(Element and text location data)
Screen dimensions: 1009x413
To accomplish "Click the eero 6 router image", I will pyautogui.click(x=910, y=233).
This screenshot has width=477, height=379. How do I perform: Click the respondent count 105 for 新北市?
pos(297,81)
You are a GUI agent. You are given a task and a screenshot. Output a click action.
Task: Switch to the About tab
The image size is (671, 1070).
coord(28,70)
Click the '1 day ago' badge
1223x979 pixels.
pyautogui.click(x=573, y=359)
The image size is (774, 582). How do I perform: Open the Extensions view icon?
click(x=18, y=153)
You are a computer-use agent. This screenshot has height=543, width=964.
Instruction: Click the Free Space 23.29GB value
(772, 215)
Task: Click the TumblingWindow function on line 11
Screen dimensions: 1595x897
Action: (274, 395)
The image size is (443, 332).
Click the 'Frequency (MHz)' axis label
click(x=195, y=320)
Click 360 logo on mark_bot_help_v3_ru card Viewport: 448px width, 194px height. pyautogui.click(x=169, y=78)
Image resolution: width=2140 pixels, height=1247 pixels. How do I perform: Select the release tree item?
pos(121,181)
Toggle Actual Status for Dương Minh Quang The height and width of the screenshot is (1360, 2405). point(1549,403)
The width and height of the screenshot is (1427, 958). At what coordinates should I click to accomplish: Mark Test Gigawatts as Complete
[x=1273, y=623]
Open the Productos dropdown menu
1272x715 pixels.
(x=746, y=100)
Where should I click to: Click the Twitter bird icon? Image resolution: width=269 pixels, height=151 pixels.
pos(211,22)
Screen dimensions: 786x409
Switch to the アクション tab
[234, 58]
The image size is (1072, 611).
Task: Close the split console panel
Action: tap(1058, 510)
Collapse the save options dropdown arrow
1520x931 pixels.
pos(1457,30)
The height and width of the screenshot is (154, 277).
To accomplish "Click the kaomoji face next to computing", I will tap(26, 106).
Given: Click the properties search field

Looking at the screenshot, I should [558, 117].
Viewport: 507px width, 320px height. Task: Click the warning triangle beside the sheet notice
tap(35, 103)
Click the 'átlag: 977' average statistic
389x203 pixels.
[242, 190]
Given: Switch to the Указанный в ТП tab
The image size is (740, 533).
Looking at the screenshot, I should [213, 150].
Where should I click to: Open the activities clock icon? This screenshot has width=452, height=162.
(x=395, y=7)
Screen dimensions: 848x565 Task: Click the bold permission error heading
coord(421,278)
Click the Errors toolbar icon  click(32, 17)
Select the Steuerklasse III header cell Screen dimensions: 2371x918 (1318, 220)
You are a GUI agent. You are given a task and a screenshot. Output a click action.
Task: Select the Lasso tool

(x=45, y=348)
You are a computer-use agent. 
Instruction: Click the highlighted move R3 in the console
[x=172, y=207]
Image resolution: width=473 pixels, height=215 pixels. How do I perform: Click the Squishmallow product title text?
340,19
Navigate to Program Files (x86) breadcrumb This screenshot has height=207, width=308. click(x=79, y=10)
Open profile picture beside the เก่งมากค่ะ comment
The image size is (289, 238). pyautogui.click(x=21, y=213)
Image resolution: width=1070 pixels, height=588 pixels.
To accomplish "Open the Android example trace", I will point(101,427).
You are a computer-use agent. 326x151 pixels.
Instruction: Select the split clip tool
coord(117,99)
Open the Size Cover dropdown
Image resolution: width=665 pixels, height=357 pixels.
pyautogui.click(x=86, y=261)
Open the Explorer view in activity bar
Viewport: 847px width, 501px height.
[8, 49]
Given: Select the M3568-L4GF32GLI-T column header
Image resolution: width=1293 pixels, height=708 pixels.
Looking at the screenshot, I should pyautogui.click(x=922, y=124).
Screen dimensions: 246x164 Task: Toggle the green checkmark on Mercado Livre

AIM -
Reproduce every one of the lines above verbatim, keeping their original order.

RESPONSE TO THE TASK -
Screen dimensions: 1009x413
To accomplish "Click the eero 6 router image", I will pyautogui.click(x=910, y=233).
This screenshot has width=477, height=379. How do I perform: Click the respondent count 105 for 新北市?
pos(297,81)
You are a GUI agent. You are given a task and a screenshot. Output a click action.
Task: Switch to the About tab
The image size is (671, 1070).
coord(28,70)
Click the '1 day ago' badge
1223x979 pixels.
pyautogui.click(x=573, y=359)
The image size is (774, 582). How do I perform: Open the Extensions view icon?
click(x=18, y=153)
You are a computer-use agent. This screenshot has height=543, width=964.
Instruction: Click the Free Space 23.29GB value
(772, 215)
Task: Click the TumblingWindow function on line 11
Screen dimensions: 1595x897
Action: (274, 395)
The image size is (443, 332).
Click the 'Frequency (MHz)' axis label
click(x=195, y=320)
Click 360 logo on mark_bot_help_v3_ru card Viewport: 448px width, 194px height. pyautogui.click(x=169, y=78)
Image resolution: width=2140 pixels, height=1247 pixels. How do I perform: Select the release tree item?
pos(121,181)
Toggle Actual Status for Dương Minh Quang The height and width of the screenshot is (1360, 2405). point(1549,403)
The width and height of the screenshot is (1427, 958). At what coordinates should I click to accomplish: Mark Test Gigawatts as Complete
[x=1273, y=623]
Open the Productos dropdown menu
1272x715 pixels.
(x=746, y=100)
Where should I click to: Click the Twitter bird icon? Image resolution: width=269 pixels, height=151 pixels.
pos(211,22)
Screen dimensions: 786x409
Switch to the アクション tab
[234, 58]
The image size is (1072, 611).
Task: Close the split console panel
Action: tap(1058, 510)
Collapse the save options dropdown arrow
1520x931 pixels.
pos(1457,30)
The height and width of the screenshot is (154, 277).
To accomplish "Click the kaomoji face next to computing", I will tap(26, 106).
Given: Click the properties search field

Looking at the screenshot, I should [558, 117].
Viewport: 507px width, 320px height. Task: Click the warning triangle beside the sheet notice
tap(35, 103)
Click the 'átlag: 977' average statistic
389x203 pixels.
[242, 190]
Given: Switch to the Указанный в ТП tab
The image size is (740, 533).
Looking at the screenshot, I should [213, 150].
Where should I click to: Open the activities clock icon? This screenshot has width=452, height=162.
(x=395, y=7)
Screen dimensions: 848x565 Task: Click the bold permission error heading
coord(421,278)
Click the Errors toolbar icon  click(32, 17)
Select the Steuerklasse III header cell Screen dimensions: 2371x918 (1318, 220)
You are a GUI agent. You are given a task and a screenshot. Output a click action.
Task: Select the Lasso tool

(x=45, y=348)
You are a computer-use agent. 
Instruction: Click the highlighted move R3 in the console
[x=172, y=207]
Image resolution: width=473 pixels, height=215 pixels. How do I perform: Click the Squishmallow product title text?
340,19
Navigate to Program Files (x86) breadcrumb This screenshot has height=207, width=308. click(x=79, y=10)
Open profile picture beside the เก่งมากค่ะ comment
The image size is (289, 238). pyautogui.click(x=21, y=213)
Image resolution: width=1070 pixels, height=588 pixels.
To accomplish "Open the Android example trace", I will point(101,427).
You are a computer-use agent. 326x151 pixels.
Instruction: Select the split clip tool
coord(117,99)
Open the Size Cover dropdown
Image resolution: width=665 pixels, height=357 pixels.
pyautogui.click(x=86, y=261)
Open the Explorer view in activity bar
Viewport: 847px width, 501px height.
[8, 49]
Given: Select the M3568-L4GF32GLI-T column header
Image resolution: width=1293 pixels, height=708 pixels.
Looking at the screenshot, I should pyautogui.click(x=922, y=124).
Screen dimensions: 246x164 Task: Toggle the green checkmark on Mercado Livre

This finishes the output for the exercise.